Assignment: Every line that contains "Copy" must be located and copied from the data.
Supplied records section start
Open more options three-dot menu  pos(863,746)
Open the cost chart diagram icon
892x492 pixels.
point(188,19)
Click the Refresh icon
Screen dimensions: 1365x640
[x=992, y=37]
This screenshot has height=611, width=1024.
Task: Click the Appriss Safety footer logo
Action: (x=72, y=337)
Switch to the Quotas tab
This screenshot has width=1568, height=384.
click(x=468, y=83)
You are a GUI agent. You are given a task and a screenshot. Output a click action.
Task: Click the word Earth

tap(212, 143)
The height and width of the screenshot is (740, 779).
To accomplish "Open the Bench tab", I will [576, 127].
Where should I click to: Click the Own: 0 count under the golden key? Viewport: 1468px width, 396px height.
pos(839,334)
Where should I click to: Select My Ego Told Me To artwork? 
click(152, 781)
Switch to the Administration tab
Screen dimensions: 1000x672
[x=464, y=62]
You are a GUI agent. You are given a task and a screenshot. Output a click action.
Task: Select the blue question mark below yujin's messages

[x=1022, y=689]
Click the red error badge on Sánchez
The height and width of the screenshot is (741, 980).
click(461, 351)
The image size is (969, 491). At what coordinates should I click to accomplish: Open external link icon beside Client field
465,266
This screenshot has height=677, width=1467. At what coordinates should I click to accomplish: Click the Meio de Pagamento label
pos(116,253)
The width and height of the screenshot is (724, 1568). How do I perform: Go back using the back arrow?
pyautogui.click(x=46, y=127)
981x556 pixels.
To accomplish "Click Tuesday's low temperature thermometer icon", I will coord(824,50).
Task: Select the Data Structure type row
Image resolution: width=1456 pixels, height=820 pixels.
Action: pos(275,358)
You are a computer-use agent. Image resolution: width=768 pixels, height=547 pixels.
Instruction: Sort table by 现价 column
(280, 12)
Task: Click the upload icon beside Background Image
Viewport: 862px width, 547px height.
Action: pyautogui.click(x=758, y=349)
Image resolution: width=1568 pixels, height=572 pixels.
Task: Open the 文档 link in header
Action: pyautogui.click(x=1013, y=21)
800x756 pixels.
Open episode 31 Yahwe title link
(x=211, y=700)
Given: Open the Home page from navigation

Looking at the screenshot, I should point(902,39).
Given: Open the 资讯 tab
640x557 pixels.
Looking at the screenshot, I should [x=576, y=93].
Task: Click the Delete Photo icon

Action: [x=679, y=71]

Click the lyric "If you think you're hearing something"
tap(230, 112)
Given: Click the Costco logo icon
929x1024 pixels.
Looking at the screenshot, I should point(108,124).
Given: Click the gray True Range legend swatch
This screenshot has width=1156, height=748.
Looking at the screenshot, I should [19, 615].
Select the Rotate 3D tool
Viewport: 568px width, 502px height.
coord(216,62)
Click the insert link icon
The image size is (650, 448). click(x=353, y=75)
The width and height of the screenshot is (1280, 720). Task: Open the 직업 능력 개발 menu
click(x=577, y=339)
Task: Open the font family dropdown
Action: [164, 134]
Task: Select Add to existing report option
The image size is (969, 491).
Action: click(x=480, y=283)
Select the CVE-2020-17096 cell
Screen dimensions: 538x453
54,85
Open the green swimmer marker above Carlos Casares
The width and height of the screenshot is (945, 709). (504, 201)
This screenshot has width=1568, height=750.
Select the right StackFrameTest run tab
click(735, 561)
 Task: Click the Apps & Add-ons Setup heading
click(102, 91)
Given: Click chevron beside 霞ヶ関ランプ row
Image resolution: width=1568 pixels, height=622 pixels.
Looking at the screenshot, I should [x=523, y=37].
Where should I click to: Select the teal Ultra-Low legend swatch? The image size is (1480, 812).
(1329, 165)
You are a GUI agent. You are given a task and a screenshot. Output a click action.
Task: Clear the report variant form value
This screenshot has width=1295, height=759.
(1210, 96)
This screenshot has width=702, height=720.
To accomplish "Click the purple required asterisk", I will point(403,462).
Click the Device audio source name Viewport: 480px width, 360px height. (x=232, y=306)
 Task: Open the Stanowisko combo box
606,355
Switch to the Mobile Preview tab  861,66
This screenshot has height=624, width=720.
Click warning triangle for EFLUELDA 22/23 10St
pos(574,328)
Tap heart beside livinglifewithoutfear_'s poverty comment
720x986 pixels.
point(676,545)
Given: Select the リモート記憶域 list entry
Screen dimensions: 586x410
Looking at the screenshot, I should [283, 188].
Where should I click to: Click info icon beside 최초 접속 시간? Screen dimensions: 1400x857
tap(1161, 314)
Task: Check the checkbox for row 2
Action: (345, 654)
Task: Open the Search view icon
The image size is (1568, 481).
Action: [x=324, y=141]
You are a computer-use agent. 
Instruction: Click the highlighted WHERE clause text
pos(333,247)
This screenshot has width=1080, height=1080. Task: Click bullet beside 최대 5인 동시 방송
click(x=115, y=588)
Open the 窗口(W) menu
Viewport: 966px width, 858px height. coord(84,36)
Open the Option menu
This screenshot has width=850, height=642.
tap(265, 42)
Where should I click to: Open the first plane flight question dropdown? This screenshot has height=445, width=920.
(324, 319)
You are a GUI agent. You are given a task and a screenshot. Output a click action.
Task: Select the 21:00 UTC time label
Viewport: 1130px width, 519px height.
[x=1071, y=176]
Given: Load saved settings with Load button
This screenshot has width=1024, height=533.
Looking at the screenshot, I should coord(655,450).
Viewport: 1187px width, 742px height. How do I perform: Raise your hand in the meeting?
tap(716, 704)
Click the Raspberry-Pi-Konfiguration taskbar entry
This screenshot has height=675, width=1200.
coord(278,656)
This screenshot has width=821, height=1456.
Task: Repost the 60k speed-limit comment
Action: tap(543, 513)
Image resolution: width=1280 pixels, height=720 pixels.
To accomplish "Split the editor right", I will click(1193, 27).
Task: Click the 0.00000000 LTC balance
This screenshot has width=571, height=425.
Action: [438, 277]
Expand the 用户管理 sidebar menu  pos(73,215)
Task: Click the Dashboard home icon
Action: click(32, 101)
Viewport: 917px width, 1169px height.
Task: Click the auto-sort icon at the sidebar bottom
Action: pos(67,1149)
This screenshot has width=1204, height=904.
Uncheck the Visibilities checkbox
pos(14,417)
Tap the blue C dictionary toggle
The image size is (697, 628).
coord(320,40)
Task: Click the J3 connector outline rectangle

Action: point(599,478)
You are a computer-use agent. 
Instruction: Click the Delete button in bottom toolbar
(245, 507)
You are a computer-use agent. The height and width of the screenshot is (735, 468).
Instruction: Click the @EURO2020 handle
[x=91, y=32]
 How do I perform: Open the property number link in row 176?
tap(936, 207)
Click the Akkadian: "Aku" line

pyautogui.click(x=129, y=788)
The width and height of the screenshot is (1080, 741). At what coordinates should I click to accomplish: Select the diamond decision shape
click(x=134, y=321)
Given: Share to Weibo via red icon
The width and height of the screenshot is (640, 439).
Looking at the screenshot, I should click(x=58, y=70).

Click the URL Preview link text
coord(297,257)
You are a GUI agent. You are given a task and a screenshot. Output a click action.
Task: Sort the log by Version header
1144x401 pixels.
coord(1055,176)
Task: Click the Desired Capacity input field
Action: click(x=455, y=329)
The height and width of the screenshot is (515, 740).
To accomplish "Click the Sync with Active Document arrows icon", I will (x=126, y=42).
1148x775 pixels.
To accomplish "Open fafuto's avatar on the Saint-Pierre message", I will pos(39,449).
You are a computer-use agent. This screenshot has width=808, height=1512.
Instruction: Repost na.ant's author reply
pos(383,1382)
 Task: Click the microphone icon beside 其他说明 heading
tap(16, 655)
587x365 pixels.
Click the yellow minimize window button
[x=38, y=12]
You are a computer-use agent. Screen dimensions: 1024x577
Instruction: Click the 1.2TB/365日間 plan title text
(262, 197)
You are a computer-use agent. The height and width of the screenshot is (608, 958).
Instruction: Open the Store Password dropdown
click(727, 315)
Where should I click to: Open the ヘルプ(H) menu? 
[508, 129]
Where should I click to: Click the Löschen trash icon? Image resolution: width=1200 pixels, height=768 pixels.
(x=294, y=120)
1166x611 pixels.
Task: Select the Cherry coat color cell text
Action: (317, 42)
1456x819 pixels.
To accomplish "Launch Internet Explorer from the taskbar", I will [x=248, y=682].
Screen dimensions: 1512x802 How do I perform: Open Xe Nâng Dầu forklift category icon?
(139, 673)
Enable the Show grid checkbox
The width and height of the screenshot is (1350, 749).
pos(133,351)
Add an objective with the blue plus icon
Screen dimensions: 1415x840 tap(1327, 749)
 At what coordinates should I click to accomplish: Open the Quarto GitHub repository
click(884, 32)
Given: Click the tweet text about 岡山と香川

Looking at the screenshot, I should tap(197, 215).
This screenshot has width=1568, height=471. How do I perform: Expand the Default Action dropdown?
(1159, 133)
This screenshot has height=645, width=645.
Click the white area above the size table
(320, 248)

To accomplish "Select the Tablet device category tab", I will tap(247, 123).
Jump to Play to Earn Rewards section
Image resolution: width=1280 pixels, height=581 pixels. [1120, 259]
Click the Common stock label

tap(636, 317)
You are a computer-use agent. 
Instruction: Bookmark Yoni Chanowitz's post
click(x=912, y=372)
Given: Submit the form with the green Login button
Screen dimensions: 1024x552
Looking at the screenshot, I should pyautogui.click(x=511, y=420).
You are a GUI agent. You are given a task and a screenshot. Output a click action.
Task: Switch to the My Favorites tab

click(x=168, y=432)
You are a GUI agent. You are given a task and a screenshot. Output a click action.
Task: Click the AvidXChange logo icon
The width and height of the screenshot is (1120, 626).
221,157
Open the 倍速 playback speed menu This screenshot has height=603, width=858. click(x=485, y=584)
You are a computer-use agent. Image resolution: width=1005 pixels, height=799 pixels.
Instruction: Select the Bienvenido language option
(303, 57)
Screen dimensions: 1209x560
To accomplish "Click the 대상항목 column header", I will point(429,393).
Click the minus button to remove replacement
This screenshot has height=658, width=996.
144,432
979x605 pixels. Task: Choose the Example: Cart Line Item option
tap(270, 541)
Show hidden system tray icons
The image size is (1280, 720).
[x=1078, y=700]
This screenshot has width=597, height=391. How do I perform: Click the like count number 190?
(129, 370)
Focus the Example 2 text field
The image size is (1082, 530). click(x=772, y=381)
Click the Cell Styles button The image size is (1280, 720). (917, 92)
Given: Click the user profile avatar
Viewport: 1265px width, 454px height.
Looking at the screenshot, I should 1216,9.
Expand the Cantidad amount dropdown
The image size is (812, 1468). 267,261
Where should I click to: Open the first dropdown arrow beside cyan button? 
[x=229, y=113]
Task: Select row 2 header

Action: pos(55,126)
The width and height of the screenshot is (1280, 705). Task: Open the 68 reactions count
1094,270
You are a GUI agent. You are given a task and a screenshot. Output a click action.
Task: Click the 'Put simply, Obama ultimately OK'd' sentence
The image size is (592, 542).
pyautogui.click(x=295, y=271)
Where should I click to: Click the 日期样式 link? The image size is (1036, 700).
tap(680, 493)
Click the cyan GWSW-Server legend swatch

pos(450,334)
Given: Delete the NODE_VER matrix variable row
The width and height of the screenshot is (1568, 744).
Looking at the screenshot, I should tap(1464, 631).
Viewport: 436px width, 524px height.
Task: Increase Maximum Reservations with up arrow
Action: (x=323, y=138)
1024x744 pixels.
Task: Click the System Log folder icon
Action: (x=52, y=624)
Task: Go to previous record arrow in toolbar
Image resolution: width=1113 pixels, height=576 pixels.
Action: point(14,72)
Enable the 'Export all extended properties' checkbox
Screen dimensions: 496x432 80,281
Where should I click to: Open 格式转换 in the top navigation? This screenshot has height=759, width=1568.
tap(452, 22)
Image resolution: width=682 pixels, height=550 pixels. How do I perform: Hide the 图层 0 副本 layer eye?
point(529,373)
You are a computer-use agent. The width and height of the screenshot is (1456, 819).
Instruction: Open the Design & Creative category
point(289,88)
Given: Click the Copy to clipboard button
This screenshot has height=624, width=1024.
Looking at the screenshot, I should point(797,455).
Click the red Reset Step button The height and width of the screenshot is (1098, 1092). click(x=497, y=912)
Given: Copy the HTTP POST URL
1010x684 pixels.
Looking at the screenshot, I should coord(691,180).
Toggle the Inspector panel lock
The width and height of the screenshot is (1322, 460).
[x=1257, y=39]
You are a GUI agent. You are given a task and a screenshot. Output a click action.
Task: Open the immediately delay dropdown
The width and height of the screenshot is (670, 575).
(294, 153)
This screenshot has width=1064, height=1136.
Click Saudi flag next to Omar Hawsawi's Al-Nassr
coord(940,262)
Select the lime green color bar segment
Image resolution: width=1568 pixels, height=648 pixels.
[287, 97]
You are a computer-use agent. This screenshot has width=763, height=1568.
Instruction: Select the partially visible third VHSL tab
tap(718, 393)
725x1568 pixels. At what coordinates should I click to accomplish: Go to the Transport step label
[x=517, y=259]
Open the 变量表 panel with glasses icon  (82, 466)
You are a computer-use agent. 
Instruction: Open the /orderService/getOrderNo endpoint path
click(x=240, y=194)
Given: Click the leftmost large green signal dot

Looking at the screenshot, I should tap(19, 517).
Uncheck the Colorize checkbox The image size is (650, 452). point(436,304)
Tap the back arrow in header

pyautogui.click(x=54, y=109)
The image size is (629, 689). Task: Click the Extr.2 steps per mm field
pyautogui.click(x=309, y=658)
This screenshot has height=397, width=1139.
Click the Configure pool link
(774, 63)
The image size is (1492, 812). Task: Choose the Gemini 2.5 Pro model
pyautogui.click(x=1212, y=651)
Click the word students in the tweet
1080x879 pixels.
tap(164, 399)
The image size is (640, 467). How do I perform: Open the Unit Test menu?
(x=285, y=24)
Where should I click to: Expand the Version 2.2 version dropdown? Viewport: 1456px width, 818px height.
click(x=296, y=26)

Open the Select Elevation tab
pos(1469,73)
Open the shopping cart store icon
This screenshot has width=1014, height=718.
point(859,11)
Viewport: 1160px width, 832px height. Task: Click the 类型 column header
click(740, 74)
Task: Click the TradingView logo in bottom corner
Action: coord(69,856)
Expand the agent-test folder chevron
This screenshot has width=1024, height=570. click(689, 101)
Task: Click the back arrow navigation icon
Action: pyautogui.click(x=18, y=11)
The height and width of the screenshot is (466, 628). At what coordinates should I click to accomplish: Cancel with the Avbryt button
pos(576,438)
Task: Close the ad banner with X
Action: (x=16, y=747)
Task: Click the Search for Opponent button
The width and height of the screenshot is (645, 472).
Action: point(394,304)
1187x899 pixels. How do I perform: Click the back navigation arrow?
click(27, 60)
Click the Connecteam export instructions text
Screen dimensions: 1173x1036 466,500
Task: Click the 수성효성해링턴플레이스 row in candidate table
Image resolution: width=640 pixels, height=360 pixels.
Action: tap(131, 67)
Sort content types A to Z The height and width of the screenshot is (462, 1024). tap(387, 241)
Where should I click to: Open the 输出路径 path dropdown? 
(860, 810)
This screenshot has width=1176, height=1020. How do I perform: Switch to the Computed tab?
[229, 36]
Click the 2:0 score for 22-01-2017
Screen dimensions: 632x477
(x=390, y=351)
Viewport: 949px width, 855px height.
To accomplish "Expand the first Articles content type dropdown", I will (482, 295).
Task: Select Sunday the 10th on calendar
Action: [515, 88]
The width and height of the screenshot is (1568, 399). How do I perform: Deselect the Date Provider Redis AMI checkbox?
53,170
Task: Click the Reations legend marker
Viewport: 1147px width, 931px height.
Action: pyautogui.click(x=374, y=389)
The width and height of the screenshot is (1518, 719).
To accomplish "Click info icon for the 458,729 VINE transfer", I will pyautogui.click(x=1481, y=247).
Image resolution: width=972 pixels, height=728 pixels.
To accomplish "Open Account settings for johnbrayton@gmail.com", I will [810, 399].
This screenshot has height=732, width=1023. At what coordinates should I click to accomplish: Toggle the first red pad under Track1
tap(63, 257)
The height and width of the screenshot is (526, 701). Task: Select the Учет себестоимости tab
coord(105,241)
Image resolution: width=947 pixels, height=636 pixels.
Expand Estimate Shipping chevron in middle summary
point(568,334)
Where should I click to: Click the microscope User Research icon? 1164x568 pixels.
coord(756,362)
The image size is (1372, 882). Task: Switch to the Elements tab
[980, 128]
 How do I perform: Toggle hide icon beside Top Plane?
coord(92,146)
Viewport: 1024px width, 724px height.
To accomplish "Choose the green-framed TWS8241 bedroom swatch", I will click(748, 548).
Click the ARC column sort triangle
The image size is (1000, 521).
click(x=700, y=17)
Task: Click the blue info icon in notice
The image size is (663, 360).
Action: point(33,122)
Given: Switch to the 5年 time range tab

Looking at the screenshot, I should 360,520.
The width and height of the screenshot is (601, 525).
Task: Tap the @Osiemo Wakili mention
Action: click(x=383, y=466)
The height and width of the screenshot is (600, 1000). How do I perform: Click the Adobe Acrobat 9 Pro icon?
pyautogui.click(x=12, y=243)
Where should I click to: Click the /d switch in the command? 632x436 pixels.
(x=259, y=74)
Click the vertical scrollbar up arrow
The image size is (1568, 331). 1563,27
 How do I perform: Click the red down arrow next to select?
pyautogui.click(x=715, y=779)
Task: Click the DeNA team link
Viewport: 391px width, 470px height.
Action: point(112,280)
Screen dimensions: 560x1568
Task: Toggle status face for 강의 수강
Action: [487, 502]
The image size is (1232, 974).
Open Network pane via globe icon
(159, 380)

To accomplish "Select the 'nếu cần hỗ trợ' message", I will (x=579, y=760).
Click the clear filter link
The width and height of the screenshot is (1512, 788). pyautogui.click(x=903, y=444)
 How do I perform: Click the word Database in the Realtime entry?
Supplied records section end
Response area:
Given: Click the Copy to clipboard button
Given: Copy the HTTP POST URL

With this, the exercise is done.